··· Data for processing ···

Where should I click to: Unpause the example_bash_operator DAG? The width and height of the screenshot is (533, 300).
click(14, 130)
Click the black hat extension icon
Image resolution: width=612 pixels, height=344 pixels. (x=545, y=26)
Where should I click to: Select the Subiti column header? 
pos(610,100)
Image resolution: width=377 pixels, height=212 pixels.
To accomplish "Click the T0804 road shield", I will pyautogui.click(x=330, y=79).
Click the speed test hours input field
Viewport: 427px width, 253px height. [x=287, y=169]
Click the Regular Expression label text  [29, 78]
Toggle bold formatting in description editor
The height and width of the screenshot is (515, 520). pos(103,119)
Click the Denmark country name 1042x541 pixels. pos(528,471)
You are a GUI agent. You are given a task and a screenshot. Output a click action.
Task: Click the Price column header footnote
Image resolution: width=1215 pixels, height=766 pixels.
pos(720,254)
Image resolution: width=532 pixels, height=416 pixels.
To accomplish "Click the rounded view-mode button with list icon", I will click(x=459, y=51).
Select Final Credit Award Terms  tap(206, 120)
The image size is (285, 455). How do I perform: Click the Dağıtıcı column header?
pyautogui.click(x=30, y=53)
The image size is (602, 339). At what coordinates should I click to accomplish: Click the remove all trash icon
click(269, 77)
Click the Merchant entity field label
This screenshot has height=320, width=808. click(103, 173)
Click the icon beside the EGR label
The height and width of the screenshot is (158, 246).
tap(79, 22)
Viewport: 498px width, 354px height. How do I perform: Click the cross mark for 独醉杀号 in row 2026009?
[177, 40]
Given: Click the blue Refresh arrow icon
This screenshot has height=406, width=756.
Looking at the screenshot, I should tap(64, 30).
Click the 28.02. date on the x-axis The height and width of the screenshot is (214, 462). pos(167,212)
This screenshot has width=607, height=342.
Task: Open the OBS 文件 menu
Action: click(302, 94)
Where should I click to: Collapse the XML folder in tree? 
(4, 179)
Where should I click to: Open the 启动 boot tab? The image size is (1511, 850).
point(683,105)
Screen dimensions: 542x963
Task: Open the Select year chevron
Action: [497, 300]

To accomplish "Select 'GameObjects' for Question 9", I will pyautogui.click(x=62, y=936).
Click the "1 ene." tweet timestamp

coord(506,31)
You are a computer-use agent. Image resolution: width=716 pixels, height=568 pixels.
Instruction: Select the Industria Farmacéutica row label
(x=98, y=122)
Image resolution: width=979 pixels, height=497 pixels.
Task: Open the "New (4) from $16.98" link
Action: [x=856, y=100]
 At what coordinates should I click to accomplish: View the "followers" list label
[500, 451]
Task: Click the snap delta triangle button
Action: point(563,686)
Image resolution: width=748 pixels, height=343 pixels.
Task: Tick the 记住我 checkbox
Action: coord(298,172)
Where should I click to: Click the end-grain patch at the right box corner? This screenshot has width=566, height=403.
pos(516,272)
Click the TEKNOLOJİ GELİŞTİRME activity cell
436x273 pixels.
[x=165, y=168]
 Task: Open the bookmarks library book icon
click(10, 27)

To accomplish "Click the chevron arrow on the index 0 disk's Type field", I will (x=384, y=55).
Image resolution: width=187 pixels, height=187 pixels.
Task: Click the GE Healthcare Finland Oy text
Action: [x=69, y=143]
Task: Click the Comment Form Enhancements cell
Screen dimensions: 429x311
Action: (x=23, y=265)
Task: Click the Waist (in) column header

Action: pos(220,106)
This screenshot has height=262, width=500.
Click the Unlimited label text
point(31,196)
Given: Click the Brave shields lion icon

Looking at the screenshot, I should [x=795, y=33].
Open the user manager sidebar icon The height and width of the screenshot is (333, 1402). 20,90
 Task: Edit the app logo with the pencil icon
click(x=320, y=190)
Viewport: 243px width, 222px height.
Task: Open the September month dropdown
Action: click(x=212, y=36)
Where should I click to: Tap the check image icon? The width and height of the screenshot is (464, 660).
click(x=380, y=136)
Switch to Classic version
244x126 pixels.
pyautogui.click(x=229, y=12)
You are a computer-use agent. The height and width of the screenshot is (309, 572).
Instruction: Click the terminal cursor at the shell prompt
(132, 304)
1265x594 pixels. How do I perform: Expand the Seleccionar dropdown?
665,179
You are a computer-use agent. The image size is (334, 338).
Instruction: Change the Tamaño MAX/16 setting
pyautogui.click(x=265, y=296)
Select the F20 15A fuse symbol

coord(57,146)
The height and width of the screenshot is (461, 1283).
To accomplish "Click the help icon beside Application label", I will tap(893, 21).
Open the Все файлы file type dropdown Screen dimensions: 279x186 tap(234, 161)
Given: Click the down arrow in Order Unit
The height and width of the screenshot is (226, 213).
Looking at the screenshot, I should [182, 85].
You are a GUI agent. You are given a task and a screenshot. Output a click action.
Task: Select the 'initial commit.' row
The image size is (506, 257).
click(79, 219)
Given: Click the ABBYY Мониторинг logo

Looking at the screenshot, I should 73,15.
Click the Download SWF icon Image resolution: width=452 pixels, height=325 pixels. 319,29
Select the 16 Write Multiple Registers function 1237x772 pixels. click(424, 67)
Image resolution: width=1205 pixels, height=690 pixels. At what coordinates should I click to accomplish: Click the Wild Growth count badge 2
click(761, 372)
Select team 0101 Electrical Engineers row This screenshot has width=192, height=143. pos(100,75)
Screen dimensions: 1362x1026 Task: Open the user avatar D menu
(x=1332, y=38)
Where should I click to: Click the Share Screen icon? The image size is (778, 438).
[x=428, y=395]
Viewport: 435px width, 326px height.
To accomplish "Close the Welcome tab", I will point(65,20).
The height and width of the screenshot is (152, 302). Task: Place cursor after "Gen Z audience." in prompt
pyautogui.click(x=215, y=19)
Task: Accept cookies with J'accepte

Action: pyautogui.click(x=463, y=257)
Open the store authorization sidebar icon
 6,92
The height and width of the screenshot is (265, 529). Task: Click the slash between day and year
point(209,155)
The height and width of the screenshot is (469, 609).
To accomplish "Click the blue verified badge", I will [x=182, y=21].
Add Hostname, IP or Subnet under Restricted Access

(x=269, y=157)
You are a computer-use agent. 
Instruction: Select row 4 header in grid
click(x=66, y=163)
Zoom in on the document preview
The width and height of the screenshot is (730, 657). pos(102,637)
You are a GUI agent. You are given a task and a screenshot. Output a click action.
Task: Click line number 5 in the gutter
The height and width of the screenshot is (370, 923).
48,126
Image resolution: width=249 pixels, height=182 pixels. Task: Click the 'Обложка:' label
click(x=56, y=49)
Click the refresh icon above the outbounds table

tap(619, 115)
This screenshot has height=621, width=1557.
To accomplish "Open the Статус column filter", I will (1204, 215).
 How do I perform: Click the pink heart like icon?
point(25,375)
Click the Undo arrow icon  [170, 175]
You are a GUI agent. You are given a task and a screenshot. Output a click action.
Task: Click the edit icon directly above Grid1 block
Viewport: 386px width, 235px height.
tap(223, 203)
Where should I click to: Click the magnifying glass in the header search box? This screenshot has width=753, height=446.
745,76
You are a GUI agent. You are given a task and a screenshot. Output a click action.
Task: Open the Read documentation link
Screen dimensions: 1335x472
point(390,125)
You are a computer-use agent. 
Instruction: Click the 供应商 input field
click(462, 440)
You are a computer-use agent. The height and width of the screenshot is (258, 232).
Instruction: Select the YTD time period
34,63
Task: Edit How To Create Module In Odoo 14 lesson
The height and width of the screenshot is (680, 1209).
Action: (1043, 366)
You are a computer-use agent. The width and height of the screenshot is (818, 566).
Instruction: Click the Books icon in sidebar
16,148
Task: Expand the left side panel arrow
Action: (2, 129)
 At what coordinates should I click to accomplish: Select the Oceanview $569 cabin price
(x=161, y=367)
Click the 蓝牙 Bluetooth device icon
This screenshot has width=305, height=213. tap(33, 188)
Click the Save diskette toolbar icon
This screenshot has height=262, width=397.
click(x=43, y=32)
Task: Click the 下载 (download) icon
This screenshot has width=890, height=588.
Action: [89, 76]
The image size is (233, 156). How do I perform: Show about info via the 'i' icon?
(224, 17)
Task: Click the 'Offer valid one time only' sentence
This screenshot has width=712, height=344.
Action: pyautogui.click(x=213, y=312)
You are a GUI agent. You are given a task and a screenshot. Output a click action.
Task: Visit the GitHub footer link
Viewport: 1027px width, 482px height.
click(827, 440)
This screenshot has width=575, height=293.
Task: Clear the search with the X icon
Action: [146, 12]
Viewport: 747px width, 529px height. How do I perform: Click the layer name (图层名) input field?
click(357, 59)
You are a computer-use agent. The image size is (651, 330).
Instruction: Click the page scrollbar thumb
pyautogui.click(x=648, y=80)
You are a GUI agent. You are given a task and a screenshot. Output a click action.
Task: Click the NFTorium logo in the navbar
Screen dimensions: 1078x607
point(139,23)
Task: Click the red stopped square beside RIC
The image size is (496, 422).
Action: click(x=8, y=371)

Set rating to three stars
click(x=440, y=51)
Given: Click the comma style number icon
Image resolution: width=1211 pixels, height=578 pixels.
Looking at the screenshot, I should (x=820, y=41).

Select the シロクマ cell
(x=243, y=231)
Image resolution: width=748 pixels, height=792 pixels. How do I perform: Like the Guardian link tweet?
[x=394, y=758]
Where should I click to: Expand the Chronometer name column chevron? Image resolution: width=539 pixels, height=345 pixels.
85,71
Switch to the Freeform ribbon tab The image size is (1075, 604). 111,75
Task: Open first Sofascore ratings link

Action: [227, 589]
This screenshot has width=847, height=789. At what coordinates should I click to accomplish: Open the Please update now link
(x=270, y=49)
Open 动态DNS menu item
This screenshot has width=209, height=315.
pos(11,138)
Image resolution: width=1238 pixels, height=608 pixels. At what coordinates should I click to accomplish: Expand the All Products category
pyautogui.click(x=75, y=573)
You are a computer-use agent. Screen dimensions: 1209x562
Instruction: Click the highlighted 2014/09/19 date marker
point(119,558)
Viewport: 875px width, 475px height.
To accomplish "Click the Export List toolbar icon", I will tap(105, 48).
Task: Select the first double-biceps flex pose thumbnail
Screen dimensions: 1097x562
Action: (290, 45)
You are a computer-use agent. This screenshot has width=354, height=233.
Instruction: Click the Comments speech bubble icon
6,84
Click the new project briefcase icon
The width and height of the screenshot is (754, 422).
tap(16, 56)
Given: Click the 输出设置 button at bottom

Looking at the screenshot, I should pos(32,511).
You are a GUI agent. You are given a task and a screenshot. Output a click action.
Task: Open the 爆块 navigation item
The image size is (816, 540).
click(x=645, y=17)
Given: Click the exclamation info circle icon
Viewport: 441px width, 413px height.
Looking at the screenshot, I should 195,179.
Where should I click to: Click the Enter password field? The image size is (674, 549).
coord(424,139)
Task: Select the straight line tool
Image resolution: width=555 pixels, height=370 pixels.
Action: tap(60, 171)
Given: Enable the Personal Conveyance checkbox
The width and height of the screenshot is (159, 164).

···

Reproduce every line of the records containing the string "beside".

Click the icon beside the EGR label
To accomplish "Click the help icon beside Application label", I will tap(893, 21).
Task: Click the red stopped square beside RIC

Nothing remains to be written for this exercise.